Augment third-party risk management with a suite of digital solutions
By automating supplier onboarding workflow and gaining real-time visibility into their status in the process, you can unwind the complexities of managing disparate systems. This accelerates the due-diligence process and cuts costs.
Digital technologies can also screen millions of records of third-party data and news alerts to establish linkages and extract meaningful insights about possible risks.
Let's look at a few examples in which digital technologies, such as machine learning, artificial intelligence (AI), and automation, have enhanced third-party-risk management (TPRM):
Automated risk categorization
Building rules and risk-scoring algorithms into your system means you automatically categorize third parties based on their inherent risk exposure. These algorithms help identify the percentage of the supplier population that requires enhanced assessments.
Intelligent tagging and information deduplication
With intelligent tagging, you can identify and cluster similar datasets. For example, if multiple sources are reporting on a relevant news story, you still only see it once. This helps you cut through the noise to focus only on the most relevant red flags.
Digitized workflows and automated triggers
Introducing dynamic workflows to third-party risk assessment simplifies how you review and classify risk, making it easier to hone in on the insights from raw data. Automated triggers can then escalate the findings to relevant teams. For example, bribery issues go to compliance, labor violations go to the sustainability team, and so on.

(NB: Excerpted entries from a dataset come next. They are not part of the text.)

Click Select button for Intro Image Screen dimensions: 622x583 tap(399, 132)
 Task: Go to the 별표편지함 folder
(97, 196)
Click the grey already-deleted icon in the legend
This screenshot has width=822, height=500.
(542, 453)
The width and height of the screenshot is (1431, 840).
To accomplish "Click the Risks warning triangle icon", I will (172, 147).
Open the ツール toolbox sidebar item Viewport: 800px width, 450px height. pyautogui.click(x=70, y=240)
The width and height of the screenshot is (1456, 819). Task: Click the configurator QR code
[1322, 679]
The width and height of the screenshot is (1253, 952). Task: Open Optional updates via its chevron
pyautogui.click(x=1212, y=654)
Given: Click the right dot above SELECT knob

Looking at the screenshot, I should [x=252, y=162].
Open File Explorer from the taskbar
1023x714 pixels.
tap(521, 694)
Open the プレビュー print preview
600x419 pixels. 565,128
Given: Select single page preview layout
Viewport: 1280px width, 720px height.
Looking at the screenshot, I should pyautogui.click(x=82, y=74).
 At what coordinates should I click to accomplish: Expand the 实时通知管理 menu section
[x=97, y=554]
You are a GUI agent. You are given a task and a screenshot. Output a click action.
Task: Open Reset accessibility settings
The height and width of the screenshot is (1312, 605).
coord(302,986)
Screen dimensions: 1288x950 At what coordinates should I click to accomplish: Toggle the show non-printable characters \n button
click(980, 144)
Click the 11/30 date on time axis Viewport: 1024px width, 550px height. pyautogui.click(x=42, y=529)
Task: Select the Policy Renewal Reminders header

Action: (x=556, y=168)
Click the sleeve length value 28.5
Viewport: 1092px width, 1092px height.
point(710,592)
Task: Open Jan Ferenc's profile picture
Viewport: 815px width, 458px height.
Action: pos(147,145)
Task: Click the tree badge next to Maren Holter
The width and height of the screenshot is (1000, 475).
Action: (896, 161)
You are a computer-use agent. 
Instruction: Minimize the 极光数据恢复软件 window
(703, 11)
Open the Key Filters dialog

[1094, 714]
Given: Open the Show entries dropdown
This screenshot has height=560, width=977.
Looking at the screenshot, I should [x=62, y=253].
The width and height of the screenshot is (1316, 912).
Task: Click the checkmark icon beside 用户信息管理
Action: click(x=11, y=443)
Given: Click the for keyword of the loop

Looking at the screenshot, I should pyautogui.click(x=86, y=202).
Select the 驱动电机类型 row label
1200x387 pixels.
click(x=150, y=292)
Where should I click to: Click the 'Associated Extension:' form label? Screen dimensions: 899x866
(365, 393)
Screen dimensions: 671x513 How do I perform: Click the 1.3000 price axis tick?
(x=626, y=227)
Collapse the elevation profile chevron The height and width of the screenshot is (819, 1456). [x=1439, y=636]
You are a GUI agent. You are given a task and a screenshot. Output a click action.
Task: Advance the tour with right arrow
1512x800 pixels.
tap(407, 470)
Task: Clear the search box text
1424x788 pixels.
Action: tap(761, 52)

Periodic screening with machine learning
Using machine learning, your organization can filter out false positives over a period of time with a fraction of the effort it would take to do so manually. With technology that learns to recognize the difference between a true hit and a false positive, you enhance the accuracy and efficiency of the alerts-clearing process (Figure 1).
A digital TPRM solution allows you to scan earlier assessments, identify patterns among true hits and false positives among the red flags, and automate the process. By understanding users' flagging and alert clearance behavior over time, you can highlight areas that need remediation.